Alors, y a-t-il une volonté de la Banque mondiale et de l’UE de s’impliquer à nouveau davantage en Afghanistan, même après l’arrivée au pouvoir des talibans ?
Le réflexe de tous les donateurs était de fournir uniquement de l’aide humanitaire. Mais il devient de plus en plus évident que le secteur privé doit être soutenu dans une certaine mesure, car l’aide humanitaire à elle seule est trop coûteuse à long terme et n’est pas non plus très durable. Il existe donc une volonté de la part de certains donateurs d’élargir la gamme de leur aide, et nous nous y adaptons bien.

Le gouvernement fédéral justifie la cessation de la coopération principalement par la violation des droits humains des filles et des femmes en Afghanistan. Comment percevez-vous leur situation ?
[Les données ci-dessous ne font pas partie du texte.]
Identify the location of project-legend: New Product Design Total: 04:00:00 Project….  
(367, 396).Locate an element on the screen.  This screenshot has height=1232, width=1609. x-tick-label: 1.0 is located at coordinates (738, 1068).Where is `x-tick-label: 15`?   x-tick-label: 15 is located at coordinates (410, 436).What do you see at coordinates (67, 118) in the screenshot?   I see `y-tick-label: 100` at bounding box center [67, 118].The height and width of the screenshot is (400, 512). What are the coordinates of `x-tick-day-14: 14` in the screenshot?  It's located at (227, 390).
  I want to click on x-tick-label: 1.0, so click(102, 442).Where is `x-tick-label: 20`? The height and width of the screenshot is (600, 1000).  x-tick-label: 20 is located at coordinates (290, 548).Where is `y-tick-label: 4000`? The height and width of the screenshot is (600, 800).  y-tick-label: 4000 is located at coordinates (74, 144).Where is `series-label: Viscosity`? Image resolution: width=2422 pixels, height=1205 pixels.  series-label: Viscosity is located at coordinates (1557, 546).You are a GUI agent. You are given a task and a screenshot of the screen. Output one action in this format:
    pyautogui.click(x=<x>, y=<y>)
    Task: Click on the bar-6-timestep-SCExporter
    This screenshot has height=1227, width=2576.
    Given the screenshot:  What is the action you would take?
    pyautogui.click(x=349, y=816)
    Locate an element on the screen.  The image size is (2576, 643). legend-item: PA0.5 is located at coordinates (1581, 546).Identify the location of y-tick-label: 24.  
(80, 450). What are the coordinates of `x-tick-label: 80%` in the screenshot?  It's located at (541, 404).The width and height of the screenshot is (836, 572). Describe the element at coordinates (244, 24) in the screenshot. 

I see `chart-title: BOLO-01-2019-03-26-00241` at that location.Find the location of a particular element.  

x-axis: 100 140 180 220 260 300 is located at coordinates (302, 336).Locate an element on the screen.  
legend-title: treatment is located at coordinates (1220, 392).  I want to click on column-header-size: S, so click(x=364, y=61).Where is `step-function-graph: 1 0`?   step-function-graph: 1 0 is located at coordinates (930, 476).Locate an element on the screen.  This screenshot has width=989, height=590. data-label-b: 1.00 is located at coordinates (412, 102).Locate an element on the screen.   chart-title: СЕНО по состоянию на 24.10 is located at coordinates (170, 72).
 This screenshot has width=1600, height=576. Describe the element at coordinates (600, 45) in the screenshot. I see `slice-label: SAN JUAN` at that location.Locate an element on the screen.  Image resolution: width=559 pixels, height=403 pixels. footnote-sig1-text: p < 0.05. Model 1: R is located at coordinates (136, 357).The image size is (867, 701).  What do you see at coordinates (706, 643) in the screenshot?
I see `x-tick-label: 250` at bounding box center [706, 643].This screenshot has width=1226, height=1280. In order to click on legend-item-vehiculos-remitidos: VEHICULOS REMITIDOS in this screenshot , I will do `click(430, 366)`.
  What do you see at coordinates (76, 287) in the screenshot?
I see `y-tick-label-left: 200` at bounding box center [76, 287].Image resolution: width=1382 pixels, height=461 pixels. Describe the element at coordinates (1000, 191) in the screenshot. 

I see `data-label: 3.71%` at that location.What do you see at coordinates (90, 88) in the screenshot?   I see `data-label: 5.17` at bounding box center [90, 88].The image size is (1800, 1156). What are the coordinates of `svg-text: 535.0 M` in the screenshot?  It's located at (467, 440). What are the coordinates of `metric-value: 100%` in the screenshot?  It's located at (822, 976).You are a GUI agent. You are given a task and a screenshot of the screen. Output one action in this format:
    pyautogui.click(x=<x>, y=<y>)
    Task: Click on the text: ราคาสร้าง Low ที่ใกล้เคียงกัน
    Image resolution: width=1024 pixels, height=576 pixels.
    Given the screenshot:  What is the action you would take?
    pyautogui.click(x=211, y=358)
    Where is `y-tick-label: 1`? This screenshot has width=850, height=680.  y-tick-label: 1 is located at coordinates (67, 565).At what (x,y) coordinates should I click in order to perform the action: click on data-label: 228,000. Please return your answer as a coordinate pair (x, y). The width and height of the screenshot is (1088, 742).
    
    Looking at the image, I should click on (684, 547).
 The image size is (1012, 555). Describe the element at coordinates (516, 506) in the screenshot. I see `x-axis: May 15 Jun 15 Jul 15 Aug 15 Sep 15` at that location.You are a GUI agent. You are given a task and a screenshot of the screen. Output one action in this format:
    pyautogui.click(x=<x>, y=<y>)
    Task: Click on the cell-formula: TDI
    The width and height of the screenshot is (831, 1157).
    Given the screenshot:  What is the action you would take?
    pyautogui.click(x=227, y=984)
Je n’ai rien à ajouter aux reportages des médias sur la situation des droits humains et civils des filles et des femmes en Afghanistan. Tout ce que je peux dire, c’est ce que cela signifie pour nous. D’une part, nous disposons d’une filiale en Afghanistan qui nous accompagne dans nos interventions sur place. Et près d’un cinquième des employés sont des femmes. Il y a certaines règles que vous devez suivre, comme par exemple le fait que les femmes ne soient pas autorisées à s’asseoir dans la même pièce que les hommes, etc., et bien sûr, nous les respectons. En revanche, en termes de nombre de prêts, environ 34 pour cent des bénéficiaires des prêts de microfinance que nous garantissons sont des femmes. En termes de volume de prêts, la proportion est plus faible car les femmes obtiennent généralement des prêts plus modestes. L’UE exige que les projets en Afghanistan soient réalisés avec et pour les femmes – et nous y répondons.

L’entretien a été réalisé par Tillmann Elliesen.